● **Work to complete**:
Would you please return the lines of the entries below starting at the line that has "1094x700 pixels. At" and ending at the line that has "Given: Open the IP Malicious on 213 incident", both included, exactly as they are?

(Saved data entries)
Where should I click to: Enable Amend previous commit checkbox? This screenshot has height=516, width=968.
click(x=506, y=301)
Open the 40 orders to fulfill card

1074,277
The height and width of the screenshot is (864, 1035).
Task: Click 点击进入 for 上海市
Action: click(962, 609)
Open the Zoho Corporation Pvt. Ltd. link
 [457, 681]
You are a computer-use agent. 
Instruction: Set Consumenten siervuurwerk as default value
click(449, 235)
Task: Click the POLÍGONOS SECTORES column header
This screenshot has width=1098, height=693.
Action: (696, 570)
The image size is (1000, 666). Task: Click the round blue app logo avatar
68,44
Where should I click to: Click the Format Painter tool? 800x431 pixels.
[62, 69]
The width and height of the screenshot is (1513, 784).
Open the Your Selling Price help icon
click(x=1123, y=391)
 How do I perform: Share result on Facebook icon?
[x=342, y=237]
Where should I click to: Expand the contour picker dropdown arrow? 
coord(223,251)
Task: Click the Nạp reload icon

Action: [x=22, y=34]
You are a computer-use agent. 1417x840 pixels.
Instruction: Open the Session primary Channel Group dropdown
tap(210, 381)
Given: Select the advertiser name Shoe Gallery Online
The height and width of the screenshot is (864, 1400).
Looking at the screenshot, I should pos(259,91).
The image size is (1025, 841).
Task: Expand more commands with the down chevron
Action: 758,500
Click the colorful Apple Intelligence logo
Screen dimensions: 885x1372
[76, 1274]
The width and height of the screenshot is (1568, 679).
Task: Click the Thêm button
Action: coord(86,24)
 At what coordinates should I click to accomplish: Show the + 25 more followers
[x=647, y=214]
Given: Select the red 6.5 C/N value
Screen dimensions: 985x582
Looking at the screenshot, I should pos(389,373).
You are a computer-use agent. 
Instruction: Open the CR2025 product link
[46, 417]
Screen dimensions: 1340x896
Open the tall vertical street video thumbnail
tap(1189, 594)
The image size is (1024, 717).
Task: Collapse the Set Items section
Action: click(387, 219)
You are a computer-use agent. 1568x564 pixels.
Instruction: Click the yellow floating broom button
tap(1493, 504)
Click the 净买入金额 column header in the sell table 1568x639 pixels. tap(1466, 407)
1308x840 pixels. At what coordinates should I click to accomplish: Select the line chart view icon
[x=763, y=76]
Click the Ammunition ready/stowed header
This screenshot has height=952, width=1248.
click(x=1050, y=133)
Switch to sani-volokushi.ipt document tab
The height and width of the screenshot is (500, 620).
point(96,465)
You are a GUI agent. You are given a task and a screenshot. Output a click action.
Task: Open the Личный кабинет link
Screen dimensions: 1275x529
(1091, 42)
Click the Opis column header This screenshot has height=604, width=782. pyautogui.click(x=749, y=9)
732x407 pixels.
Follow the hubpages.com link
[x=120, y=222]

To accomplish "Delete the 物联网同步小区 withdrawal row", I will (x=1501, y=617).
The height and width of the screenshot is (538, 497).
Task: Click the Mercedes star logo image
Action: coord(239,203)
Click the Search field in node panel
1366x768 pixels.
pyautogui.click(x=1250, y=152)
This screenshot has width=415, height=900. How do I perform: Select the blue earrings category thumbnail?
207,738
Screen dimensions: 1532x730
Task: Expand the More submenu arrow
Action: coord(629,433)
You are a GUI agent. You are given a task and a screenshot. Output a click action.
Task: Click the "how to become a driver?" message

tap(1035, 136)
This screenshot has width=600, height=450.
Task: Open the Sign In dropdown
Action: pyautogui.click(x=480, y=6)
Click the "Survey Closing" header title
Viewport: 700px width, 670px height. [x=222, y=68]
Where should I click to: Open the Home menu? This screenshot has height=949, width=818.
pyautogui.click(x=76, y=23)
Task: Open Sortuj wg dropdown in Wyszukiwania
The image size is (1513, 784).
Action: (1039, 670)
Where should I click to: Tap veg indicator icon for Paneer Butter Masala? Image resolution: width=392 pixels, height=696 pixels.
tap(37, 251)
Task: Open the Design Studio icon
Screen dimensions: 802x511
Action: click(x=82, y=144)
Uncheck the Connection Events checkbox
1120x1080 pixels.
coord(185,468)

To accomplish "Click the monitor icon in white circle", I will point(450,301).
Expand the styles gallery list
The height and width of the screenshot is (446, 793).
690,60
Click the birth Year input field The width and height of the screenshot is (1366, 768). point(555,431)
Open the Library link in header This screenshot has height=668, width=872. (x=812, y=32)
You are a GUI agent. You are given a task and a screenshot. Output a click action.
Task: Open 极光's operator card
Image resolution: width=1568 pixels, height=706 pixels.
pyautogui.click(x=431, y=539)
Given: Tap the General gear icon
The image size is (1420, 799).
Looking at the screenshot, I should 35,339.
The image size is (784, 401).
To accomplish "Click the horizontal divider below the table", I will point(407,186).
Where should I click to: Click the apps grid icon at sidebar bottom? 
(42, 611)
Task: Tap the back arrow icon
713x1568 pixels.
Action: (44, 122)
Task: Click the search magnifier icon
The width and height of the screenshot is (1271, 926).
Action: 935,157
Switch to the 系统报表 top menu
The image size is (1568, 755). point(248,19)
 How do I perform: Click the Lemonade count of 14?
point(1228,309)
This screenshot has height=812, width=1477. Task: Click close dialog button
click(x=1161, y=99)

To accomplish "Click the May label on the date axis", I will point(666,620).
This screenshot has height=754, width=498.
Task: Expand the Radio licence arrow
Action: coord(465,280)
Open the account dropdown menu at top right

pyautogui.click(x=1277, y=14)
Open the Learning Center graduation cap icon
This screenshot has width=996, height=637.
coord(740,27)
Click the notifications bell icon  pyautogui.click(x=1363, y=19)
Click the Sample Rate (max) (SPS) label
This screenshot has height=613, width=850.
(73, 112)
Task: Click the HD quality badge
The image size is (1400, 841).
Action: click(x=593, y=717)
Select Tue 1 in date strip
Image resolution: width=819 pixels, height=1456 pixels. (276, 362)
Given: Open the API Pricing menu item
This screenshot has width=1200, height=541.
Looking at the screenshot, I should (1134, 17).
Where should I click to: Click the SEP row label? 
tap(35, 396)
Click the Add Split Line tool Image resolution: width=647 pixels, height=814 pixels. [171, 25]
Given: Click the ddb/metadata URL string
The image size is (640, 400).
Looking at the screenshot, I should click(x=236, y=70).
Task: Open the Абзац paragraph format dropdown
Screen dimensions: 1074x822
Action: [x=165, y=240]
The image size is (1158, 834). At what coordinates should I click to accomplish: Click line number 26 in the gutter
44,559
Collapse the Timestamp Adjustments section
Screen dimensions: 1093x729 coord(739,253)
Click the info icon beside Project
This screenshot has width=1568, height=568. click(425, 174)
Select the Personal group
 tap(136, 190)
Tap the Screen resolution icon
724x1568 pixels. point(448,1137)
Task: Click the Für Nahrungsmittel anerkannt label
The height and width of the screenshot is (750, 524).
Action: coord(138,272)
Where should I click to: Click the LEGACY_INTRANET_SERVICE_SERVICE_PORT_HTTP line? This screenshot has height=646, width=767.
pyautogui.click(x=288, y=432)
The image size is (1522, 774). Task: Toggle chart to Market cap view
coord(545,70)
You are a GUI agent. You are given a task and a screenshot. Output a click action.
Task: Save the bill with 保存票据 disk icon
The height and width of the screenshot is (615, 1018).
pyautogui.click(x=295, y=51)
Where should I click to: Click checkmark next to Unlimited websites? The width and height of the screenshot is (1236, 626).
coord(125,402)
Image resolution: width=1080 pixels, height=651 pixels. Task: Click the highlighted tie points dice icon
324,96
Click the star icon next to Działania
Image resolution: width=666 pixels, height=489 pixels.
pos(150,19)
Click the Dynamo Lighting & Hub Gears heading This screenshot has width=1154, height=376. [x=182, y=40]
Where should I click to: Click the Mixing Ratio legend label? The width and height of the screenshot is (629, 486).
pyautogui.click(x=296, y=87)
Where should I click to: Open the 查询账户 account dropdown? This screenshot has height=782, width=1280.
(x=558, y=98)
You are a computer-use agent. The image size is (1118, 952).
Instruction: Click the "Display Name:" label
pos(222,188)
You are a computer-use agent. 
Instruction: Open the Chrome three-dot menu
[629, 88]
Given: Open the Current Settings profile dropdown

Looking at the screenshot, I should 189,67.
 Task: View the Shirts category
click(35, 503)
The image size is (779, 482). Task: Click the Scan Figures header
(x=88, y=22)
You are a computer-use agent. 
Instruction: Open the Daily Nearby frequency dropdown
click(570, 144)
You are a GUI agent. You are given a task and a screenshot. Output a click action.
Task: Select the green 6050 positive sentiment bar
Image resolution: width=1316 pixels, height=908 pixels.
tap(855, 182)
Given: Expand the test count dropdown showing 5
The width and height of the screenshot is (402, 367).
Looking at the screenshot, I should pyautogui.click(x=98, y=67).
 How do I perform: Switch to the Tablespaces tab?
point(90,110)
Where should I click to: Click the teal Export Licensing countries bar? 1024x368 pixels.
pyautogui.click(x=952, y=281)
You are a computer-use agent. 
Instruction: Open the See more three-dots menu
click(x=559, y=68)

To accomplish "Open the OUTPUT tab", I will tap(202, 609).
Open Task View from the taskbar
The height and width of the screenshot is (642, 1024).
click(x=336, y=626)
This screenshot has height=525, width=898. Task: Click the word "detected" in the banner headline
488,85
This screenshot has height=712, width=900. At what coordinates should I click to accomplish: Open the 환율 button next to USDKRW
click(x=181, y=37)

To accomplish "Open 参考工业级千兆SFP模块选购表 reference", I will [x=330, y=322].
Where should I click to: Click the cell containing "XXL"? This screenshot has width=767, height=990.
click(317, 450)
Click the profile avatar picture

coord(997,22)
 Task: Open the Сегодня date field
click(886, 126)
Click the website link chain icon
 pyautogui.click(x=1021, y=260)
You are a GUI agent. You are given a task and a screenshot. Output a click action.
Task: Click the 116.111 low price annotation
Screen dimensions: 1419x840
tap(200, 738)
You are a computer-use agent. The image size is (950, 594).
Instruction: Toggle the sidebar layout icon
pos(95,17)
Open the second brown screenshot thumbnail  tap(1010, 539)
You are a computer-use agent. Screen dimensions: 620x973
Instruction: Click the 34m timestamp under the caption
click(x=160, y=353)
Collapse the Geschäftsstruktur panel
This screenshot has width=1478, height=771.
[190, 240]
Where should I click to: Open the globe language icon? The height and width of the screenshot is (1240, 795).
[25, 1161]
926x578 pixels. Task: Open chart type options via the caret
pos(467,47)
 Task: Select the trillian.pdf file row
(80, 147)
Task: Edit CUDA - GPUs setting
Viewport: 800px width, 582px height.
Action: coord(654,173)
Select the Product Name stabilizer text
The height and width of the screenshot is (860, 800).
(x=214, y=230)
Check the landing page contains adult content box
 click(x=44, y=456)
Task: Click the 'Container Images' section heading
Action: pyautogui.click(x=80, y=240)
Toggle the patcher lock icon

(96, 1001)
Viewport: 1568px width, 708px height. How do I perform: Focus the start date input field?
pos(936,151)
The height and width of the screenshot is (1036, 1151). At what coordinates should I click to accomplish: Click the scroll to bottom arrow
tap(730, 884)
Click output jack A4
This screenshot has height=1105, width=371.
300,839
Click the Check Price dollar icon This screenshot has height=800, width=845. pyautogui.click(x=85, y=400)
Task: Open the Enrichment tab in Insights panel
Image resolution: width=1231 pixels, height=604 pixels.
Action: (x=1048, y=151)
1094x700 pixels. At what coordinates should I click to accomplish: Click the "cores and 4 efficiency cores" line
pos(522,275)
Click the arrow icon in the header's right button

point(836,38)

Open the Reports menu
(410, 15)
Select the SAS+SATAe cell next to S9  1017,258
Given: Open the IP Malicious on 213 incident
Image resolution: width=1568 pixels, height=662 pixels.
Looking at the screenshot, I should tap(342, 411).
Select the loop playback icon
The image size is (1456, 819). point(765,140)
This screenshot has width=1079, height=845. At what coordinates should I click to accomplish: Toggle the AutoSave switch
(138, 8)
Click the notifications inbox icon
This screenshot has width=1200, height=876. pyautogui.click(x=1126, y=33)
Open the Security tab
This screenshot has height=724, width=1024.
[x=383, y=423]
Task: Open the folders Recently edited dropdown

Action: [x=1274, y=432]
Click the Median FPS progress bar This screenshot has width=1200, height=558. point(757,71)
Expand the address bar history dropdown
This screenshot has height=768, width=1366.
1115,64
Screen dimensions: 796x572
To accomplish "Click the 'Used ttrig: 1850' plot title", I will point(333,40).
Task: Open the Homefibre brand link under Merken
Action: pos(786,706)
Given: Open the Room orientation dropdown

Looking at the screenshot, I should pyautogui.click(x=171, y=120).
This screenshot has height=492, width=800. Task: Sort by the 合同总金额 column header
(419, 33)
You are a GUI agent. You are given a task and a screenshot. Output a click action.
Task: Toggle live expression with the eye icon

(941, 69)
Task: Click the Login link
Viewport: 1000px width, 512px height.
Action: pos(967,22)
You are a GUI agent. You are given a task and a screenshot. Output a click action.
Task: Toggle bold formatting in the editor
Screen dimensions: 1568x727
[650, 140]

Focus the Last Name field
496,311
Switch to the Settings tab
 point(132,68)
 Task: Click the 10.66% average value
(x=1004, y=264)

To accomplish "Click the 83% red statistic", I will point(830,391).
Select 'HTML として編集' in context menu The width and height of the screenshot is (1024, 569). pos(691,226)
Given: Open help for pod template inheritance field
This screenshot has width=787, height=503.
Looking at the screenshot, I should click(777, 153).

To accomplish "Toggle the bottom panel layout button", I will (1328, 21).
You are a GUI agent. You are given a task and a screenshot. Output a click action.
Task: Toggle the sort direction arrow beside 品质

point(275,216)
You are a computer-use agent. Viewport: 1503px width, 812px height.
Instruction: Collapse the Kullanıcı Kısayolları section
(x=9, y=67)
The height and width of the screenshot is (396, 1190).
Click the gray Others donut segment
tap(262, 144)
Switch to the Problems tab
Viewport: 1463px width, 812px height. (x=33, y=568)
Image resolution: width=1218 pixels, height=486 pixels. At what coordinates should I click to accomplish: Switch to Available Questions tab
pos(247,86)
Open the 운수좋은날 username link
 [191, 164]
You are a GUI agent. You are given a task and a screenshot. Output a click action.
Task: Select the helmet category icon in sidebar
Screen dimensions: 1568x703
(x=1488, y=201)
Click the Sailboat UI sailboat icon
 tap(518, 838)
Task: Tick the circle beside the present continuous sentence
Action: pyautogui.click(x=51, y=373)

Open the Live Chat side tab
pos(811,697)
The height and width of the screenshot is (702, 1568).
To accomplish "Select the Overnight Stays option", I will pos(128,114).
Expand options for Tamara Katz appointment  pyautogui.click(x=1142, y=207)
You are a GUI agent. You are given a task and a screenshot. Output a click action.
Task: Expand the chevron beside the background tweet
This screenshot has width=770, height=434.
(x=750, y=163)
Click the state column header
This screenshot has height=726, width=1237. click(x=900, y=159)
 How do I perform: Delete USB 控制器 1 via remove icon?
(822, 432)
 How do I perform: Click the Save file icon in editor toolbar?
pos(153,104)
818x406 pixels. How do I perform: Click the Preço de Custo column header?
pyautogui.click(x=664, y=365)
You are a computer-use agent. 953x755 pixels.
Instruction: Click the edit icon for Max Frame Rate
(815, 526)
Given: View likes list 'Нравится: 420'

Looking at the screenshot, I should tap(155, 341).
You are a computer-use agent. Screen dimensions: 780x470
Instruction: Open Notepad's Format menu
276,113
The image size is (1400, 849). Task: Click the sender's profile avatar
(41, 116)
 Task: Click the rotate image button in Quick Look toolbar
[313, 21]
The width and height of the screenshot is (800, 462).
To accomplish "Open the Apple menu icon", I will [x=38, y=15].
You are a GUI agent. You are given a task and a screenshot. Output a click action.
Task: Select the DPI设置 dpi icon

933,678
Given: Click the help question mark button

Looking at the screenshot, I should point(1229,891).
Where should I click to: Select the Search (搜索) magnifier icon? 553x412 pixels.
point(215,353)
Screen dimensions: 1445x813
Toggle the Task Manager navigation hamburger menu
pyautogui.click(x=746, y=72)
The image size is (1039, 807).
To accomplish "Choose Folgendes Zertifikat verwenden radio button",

● **Result of the task**:
1094x700 pixels. At what coordinates should I click to accomplish: Click the "cores and 4 efficiency cores" line
pos(522,275)
Click the arrow icon in the header's right button

point(836,38)

Open the Reports menu
(410, 15)
Select the SAS+SATAe cell next to S9  1017,258
Given: Open the IP Malicious on 213 incident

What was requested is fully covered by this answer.